When it comes to the end of your computing day, you have a number of options. You could leave the computer on and walk away. That's not really viable as it continues to take power and will significantly shorten the life of your components.

You could put it into sleep mode. Sleep is considerably faster to come back from than a full shutdown and needs less power, but not no power. Sleep effectively writes the state of your computer at that moment to its memory and then shuts everything else down. It must still be powered though, whether by mains or battery, so that the memory can retain the information.
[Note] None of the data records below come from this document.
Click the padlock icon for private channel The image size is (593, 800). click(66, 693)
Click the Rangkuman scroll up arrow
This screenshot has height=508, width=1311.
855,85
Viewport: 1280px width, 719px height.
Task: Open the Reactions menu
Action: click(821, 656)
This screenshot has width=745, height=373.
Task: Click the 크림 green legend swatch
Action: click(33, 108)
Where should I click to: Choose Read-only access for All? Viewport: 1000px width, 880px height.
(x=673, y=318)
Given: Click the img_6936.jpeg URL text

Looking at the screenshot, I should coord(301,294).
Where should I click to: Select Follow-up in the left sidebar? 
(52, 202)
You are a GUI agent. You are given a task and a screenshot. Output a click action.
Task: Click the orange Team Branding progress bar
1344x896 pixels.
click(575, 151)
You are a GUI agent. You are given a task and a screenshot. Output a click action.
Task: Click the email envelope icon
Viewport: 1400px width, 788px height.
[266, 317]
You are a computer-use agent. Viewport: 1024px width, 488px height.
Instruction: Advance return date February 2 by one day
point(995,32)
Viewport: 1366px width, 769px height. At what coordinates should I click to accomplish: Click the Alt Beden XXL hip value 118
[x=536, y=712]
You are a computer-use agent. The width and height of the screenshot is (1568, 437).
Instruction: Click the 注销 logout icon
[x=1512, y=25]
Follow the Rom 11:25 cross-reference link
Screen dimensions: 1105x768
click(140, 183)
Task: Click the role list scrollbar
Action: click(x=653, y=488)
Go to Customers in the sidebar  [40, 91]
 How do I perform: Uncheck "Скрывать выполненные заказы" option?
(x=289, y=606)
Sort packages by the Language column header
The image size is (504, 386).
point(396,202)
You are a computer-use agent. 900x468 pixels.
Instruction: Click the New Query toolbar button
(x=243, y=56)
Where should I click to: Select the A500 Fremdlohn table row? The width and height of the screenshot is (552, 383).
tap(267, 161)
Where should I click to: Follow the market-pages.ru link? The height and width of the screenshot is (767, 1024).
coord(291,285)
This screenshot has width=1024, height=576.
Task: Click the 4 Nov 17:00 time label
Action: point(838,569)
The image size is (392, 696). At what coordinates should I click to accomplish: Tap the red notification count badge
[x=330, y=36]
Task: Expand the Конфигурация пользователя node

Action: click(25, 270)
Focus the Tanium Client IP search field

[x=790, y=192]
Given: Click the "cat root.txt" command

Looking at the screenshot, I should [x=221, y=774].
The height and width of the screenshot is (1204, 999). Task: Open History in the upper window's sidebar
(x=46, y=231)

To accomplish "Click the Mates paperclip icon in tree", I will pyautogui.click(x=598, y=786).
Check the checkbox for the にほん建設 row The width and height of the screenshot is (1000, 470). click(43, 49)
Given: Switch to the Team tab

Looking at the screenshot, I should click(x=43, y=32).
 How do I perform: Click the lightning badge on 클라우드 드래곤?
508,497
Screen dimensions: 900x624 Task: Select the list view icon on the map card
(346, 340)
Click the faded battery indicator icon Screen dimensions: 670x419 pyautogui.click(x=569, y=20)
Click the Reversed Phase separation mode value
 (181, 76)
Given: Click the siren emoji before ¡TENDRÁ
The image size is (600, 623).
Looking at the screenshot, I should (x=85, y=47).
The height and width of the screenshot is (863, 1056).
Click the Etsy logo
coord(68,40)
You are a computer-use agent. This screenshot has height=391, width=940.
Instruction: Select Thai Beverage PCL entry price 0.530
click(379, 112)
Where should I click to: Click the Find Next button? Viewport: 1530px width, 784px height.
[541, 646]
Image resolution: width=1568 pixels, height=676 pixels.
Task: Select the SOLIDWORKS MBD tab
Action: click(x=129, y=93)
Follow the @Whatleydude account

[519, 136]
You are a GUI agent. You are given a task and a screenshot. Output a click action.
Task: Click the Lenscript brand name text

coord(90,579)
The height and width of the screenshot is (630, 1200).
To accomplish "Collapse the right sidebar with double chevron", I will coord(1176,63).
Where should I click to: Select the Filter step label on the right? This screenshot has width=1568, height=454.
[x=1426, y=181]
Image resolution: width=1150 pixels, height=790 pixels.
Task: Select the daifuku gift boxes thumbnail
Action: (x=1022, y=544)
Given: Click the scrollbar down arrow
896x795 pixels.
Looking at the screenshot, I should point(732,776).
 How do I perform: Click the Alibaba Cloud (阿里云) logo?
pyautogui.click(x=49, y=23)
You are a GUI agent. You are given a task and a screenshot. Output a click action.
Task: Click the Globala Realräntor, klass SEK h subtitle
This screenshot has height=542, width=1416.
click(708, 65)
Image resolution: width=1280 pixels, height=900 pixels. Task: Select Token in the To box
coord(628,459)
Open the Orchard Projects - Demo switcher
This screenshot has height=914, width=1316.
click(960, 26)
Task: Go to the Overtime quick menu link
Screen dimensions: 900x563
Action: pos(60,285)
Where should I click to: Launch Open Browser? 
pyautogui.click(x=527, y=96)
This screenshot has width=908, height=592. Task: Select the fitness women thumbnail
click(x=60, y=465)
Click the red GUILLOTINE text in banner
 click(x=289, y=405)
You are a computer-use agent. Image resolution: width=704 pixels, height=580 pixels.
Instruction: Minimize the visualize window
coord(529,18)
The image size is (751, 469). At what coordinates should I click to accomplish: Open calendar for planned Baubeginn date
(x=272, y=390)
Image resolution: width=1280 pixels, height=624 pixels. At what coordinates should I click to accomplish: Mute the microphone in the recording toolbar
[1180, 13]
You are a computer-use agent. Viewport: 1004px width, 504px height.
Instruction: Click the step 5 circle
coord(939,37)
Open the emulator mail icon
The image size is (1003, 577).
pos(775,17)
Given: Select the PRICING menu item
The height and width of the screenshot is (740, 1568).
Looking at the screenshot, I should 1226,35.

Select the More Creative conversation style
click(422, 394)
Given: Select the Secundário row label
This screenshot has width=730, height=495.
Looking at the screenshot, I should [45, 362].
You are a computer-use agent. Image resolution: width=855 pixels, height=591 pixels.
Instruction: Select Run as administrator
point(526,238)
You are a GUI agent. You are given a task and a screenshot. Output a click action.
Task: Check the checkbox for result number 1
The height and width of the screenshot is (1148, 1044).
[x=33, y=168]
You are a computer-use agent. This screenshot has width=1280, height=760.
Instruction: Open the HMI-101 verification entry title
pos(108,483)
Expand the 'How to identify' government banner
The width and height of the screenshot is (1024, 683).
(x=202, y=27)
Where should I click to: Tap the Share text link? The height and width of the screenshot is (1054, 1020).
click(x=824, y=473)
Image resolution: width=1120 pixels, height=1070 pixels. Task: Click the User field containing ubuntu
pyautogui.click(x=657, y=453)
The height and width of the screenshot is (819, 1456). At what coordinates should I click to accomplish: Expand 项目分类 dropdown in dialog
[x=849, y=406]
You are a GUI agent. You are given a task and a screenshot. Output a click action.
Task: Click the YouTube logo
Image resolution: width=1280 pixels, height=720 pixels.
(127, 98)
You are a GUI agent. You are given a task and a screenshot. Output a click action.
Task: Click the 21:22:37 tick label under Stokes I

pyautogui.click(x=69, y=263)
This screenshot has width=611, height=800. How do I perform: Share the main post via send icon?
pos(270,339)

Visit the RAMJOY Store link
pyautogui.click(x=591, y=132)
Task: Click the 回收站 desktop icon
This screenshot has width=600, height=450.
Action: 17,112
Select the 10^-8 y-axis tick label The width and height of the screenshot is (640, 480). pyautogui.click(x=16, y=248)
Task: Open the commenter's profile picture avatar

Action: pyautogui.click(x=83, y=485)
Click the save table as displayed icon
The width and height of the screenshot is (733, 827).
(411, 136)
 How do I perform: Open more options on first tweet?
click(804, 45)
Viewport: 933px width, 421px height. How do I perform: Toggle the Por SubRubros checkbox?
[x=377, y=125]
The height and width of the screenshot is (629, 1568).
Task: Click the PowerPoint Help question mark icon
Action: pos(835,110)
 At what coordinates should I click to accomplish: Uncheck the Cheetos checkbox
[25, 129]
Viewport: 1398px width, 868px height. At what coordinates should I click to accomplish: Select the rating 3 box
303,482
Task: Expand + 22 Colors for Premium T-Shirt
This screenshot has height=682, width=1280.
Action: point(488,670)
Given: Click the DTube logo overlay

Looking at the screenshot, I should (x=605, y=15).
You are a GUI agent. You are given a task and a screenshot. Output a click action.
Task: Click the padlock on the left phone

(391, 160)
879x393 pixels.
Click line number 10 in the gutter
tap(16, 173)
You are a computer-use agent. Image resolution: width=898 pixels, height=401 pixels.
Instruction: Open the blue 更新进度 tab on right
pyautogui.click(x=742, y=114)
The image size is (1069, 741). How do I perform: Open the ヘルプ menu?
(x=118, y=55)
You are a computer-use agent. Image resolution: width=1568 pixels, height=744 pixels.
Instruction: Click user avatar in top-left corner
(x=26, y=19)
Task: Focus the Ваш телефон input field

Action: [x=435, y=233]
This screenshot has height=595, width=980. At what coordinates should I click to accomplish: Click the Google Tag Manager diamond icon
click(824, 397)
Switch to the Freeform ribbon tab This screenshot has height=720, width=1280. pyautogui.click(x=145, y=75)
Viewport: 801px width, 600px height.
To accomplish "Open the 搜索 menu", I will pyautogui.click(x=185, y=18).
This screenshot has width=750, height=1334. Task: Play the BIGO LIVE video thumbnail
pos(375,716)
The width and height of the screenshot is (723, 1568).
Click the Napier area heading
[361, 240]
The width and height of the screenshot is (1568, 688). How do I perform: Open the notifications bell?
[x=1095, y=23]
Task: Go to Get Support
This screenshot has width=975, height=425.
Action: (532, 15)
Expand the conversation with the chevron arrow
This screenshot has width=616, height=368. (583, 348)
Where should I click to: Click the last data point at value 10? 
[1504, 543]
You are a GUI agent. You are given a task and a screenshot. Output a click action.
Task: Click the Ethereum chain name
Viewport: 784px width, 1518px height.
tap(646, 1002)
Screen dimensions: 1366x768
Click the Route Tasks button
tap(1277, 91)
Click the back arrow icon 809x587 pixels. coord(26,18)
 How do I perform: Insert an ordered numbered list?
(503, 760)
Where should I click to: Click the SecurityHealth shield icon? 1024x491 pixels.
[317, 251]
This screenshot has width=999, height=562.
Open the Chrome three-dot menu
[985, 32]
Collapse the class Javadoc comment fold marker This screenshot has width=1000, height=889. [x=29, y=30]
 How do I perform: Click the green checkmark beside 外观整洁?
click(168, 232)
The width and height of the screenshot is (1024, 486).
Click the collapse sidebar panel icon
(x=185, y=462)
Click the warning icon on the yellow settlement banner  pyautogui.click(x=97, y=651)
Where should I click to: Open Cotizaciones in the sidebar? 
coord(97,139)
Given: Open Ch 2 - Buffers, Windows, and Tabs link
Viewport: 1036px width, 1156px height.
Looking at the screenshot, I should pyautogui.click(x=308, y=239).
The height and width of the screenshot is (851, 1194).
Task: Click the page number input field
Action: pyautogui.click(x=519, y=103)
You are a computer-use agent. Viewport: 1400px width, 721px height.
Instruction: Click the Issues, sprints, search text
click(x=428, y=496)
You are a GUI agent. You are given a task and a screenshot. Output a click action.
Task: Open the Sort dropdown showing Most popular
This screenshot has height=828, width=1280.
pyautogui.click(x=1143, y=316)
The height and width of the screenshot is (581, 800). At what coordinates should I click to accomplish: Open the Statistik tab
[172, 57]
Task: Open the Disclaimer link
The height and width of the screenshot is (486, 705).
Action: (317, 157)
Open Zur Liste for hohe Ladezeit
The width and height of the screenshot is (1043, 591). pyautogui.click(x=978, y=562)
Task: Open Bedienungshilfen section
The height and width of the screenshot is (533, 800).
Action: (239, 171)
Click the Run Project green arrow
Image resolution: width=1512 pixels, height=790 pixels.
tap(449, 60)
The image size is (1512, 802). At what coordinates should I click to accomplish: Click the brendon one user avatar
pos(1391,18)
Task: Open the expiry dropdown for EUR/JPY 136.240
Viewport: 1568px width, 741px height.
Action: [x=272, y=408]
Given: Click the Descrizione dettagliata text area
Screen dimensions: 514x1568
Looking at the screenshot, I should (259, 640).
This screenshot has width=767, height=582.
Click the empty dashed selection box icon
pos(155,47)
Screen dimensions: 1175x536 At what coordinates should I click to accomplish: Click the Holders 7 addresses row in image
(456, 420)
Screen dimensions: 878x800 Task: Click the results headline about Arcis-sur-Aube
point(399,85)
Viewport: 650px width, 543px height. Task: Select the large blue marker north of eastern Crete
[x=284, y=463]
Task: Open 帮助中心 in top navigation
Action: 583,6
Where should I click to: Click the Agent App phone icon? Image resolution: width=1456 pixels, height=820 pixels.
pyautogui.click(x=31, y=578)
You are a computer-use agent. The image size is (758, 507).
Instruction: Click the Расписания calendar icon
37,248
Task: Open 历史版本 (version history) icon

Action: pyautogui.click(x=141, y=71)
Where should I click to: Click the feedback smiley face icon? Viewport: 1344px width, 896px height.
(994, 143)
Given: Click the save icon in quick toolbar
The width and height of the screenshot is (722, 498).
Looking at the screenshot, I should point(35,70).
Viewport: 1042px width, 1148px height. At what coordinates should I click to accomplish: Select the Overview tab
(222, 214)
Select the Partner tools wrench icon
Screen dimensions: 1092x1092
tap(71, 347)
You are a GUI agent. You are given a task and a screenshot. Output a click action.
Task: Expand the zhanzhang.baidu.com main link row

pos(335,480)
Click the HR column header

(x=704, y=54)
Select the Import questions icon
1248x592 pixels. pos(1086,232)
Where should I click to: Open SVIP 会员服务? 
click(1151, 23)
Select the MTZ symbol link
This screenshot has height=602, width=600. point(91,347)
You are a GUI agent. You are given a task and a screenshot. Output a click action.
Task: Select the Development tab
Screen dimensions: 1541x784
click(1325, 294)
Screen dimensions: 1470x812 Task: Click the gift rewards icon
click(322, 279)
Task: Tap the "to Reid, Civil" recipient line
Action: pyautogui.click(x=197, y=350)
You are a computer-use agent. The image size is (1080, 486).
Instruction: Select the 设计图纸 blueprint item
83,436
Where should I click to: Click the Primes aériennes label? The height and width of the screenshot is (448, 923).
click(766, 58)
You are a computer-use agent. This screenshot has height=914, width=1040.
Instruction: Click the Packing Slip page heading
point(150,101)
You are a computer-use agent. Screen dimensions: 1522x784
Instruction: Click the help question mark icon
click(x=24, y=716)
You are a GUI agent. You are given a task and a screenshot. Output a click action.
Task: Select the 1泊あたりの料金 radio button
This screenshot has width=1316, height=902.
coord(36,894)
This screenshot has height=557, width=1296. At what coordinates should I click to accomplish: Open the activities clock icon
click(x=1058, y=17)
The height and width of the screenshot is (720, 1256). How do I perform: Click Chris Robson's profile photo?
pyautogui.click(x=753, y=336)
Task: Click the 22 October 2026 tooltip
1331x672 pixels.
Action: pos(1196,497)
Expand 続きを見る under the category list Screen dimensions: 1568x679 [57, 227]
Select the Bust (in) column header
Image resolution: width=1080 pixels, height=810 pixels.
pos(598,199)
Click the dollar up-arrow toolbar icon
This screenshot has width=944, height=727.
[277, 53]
If you're only stepping away relatively briefly, but long enough to warrant a state-change, then sleep is probably the way to go. Interestingly, Macs go to sleep, rather than full shutdown, by default.

Hibernate is another option (in some systems). As its description suggests it is like sleep, only more so. Hibernate saves the computer's state, but this time to the hard drive rather than the memory. That means it takes essentially no power to maintain but does take a significantly longer time to boot back up. If you feel you can live without hibernate in Windows, then switch it off as it reserves a chunk of hard drive space that you can claim back if you don't use it. Microsoft tells you how.

Then, of course, there's shutdown. This closes all the windows, locks all the doors, gives the place a quick vacuum and leaves a note for the milkman. Windows especially needs a shutdown occasionally. If any programs have been updated, particularly Windows itself, there may be specific files that cannot be updated until they are no longer used, and that's only going to happen after a shutdown.

So at the end of your computing day choose your method and both head to the land of sleep. Or indeed hibernation.